**TASKS**
A. Rewrite the DULA & DEBA text between "Ergonomics and human" and "ergonomists in practice.", inclusive, changing "operator health" to "worker health".
B. Which new technologies around humans does the DULA & DEBA text name?

**TEXT BLOCK**
#####

DULA & DEBA: Differentiable Ergonomics Models for Postural Optimization

Abstract

Ergonomics and human comfort are essential concerns in physical human-robot interaction applications. Defining an accurate and easy-to-use ergonomic assessment model stands as an important step in providing feedback for postural correction to improve operator health and comfort. In order to enable efficient computation, previously proposed automated ergonomic assessment and correction tools make approximations or simplifications to gold-standard assessment tools used by ergonomists in practice.

In order to retain assessment quality, while improving computational considerations, we introduce DULA, a differentiable and continuous ergonomics model learned to replicate the popular and scientifically validated RULA assessment. We show that DULA provides assessment comparable to RULA while providing computational benefits. We highlight DULA's strength in a demonstration of gradient-based postural optimization for a simulated teleoperation task.

Motivation

Autonomous Postural Optimization has received substantial attention in research with the new technologies around humans such as collaborative robots, smart personal trainers, and VR systems. In these systems, the interacting agent should consider human comfort and ergonomics in its behaviour and motion planning.

#####

**SUPPLIED RECORDS**
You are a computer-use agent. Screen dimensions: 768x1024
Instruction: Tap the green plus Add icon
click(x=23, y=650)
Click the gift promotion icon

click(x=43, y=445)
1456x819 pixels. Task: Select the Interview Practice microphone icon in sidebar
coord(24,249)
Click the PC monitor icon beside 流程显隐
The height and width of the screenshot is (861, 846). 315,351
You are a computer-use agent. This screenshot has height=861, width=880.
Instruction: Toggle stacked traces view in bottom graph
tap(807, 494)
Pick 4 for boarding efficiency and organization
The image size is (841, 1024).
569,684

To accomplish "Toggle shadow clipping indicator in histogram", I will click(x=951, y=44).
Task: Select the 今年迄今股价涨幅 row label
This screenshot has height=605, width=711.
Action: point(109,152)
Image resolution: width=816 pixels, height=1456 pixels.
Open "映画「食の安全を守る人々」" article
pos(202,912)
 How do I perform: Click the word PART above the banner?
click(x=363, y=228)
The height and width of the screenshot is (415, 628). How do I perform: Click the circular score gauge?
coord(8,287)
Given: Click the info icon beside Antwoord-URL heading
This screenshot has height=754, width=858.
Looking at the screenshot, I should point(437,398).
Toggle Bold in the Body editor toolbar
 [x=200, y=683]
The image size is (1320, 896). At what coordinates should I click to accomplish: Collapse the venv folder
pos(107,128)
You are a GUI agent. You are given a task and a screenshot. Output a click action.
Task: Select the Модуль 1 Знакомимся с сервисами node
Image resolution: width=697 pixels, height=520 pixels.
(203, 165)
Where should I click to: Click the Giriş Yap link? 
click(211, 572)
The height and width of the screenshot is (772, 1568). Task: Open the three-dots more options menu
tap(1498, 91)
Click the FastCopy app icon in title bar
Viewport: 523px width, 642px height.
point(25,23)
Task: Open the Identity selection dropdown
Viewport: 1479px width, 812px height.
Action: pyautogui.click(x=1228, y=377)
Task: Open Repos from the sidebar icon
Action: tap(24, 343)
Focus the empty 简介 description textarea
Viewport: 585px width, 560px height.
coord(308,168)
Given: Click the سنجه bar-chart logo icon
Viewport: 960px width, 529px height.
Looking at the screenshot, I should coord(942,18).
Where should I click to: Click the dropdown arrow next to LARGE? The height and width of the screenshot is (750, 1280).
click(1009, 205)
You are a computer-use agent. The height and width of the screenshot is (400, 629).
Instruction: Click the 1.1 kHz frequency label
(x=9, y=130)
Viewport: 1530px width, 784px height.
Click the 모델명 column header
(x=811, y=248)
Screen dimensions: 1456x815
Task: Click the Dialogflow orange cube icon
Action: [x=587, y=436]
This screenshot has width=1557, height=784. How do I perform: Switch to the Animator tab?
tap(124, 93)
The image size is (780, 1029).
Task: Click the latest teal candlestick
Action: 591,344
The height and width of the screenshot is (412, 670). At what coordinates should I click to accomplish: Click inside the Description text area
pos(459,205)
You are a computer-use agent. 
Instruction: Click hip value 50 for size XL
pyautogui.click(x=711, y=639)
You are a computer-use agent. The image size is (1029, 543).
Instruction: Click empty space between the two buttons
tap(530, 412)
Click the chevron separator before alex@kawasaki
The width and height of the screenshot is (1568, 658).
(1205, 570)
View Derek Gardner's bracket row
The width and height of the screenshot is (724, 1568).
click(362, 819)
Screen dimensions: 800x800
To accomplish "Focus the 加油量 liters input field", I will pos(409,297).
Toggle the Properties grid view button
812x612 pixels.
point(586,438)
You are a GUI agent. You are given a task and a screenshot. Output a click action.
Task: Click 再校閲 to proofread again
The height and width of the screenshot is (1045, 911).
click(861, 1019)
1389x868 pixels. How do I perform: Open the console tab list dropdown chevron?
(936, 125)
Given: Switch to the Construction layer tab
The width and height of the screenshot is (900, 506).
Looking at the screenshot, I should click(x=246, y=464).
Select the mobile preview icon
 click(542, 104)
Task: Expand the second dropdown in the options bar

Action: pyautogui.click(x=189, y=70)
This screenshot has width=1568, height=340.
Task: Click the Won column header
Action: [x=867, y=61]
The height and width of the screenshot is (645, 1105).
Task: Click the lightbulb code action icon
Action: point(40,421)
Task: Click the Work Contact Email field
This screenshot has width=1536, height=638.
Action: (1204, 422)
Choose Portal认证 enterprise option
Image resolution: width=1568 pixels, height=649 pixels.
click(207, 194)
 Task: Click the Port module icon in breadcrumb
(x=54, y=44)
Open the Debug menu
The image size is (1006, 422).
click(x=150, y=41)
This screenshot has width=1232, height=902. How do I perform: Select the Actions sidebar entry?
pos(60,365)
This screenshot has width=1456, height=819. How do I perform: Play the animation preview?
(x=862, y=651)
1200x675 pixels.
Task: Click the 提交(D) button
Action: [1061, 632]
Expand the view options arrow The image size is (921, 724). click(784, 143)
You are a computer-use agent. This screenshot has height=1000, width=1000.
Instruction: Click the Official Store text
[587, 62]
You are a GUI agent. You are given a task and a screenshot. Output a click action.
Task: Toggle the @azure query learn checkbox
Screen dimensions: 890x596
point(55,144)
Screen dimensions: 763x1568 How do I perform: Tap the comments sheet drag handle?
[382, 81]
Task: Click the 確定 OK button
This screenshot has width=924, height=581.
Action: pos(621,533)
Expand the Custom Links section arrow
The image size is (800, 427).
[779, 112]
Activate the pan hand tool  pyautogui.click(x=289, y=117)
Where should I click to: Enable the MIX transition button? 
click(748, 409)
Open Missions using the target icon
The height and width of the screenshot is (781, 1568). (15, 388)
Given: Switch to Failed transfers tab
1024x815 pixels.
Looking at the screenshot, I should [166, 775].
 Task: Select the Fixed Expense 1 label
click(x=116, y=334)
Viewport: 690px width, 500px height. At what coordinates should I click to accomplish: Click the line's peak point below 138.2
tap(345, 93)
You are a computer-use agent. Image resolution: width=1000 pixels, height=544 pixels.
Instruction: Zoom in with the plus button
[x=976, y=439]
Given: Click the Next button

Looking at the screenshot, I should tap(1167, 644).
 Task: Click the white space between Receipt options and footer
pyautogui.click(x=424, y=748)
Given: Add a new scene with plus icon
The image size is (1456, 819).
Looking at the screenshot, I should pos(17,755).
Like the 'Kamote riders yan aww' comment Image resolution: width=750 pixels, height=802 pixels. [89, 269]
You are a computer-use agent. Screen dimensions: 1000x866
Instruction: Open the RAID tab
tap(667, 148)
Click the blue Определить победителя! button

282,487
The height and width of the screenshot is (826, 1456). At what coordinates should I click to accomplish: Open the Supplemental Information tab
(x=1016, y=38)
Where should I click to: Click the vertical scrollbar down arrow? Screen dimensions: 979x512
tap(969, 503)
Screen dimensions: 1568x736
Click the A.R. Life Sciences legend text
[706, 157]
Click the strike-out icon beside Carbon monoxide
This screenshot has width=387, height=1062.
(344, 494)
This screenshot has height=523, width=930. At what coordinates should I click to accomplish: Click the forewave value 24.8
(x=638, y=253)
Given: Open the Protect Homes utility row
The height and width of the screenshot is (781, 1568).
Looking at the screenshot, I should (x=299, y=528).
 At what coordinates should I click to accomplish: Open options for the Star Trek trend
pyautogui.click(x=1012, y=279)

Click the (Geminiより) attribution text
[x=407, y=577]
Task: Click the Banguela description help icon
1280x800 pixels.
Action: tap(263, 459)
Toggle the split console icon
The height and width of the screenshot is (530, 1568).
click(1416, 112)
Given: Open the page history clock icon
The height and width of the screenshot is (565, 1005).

#####

**SOLUTIONS BELOW**
A.
Ergonomics and human comfort are essential concerns in physical human-robot interaction applications. Defining an accurate and easy-to-use ergonomic assessment model stands as an important step in providing feedback for postural correction to improve worker health and comfort. In order to enable efficient computation, previously proposed automated ergonomic assessment and correction tools make approximations or simplifications to gold-standard assessment tools used by ergonomists in practice.

B.
- collaborative robots
- smart personal trainers
- VR systems